Find and copy each line of the data that includes "Summary".

(Supplied material Opens)

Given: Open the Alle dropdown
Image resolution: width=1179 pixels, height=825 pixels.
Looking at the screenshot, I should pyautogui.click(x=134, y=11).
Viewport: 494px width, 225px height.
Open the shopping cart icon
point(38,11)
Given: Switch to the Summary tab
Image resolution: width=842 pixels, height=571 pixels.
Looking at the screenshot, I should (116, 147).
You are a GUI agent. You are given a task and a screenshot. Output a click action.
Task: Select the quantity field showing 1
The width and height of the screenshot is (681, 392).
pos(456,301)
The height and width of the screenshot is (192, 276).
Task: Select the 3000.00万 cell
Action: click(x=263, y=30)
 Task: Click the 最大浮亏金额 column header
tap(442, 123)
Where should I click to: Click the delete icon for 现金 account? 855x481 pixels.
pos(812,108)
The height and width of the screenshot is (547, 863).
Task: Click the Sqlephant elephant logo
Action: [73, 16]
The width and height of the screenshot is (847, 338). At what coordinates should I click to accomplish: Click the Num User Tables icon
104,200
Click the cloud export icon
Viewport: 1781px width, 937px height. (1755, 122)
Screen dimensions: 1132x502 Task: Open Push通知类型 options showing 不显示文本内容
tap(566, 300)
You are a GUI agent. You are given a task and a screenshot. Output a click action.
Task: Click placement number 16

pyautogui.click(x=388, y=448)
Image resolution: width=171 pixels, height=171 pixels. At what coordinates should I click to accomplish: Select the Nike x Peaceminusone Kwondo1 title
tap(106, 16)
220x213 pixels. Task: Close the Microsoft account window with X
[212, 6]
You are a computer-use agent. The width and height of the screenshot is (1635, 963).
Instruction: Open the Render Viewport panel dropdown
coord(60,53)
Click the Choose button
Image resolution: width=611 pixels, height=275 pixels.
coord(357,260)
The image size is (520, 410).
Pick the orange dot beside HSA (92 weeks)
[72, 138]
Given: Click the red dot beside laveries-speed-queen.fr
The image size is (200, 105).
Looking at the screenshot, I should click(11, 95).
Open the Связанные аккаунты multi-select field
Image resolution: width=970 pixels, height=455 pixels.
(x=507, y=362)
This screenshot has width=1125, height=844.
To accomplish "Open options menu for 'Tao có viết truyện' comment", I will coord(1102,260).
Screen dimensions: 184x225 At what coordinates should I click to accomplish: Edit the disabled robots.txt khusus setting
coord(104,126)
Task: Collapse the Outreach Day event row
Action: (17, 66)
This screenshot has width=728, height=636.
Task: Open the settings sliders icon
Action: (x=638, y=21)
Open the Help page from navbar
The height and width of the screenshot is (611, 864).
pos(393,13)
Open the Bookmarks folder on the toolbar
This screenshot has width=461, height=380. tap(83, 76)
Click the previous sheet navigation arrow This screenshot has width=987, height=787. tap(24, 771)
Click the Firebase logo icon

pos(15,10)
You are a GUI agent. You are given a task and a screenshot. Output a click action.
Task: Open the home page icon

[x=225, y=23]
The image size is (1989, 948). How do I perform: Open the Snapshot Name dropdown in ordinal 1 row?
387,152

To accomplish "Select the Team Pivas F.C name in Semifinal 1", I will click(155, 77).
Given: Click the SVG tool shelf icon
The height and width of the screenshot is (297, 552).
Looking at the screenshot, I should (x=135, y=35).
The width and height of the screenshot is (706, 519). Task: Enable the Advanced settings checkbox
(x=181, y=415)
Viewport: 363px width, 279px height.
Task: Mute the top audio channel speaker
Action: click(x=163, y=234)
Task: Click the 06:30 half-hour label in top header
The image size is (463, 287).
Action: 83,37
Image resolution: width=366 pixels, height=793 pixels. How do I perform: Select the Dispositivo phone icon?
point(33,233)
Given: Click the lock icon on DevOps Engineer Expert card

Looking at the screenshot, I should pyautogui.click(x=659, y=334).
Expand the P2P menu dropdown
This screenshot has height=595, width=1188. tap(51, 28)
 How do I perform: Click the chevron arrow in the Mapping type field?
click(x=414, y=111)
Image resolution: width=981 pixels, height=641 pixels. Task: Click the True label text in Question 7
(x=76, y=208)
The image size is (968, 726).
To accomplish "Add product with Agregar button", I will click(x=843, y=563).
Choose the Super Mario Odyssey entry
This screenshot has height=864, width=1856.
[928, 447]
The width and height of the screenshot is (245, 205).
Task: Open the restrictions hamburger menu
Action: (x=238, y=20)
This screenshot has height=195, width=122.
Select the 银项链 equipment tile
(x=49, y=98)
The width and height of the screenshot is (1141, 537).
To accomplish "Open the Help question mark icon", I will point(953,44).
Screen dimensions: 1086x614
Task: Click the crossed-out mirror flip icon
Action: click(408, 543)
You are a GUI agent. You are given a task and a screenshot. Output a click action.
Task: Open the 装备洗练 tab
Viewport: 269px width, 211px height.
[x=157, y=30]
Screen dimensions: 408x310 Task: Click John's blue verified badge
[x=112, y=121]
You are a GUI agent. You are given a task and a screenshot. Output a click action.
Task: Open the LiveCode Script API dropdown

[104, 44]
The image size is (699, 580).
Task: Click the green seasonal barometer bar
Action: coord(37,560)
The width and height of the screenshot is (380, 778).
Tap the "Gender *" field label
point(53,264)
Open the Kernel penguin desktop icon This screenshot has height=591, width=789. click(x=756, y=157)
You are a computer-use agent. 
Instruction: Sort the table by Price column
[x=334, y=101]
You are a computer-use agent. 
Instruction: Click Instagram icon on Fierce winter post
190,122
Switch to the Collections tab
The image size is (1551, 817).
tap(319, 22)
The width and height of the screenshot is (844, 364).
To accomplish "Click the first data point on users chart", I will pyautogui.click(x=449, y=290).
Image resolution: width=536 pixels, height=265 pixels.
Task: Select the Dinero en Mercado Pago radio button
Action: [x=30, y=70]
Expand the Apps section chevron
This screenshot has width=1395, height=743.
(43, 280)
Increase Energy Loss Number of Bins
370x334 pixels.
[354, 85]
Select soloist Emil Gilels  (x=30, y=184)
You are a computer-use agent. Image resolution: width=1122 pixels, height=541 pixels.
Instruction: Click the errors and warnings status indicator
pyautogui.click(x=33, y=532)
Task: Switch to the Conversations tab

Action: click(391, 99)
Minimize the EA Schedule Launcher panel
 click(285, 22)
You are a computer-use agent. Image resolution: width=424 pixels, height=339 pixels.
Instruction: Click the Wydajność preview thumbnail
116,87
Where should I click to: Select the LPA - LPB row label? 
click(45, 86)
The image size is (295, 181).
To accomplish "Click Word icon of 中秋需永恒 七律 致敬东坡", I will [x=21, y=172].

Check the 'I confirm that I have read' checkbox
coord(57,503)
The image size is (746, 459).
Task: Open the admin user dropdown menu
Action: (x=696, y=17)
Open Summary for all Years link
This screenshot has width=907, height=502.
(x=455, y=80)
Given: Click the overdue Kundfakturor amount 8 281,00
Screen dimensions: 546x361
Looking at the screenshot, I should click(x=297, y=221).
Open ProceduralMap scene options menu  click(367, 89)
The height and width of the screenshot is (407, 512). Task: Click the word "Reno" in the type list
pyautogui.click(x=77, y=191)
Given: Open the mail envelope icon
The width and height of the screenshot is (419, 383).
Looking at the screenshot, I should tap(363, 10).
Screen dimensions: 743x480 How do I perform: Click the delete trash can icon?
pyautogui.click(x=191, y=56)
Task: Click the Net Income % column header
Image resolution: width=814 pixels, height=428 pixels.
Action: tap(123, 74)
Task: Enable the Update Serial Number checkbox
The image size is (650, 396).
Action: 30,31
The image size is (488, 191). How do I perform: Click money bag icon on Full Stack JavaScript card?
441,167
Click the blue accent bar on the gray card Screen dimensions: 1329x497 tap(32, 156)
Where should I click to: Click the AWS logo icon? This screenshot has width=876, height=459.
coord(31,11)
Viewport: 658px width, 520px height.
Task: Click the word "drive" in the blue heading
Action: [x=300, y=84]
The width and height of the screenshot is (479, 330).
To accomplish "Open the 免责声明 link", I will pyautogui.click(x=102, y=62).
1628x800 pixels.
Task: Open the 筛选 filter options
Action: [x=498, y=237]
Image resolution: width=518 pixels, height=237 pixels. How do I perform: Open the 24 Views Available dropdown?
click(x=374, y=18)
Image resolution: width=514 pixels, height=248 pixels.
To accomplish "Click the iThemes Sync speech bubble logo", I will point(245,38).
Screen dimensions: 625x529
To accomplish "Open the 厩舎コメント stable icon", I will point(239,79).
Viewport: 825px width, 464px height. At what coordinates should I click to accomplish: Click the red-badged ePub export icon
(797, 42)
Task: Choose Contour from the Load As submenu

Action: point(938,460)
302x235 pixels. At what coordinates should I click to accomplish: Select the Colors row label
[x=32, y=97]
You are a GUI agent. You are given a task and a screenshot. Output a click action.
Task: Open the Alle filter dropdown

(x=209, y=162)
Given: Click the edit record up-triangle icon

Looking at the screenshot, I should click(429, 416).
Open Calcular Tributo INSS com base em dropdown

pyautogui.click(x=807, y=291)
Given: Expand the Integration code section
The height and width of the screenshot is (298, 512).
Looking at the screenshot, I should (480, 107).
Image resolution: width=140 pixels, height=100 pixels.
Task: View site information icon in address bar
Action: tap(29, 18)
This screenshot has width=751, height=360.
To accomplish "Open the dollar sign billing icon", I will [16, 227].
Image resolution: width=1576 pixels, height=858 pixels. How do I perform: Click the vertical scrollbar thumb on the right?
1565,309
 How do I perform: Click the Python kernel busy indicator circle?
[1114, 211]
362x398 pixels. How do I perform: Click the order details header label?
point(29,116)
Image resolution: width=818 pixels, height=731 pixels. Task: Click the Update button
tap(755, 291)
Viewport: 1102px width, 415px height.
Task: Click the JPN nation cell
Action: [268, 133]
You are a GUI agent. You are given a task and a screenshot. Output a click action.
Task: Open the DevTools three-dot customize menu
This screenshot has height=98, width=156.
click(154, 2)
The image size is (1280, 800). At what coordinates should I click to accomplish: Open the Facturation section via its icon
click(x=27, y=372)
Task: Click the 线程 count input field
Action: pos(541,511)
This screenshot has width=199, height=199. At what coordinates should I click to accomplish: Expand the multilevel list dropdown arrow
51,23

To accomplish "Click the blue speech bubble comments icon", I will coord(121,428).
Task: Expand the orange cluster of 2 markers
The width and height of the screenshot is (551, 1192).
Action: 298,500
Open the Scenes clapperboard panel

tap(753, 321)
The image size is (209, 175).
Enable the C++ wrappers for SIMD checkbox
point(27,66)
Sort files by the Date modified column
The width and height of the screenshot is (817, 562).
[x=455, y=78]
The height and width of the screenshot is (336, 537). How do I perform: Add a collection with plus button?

(Supplied material Closes)

● **Task output**:
Given: Switch to the Summary tab
Open Summary for all Years link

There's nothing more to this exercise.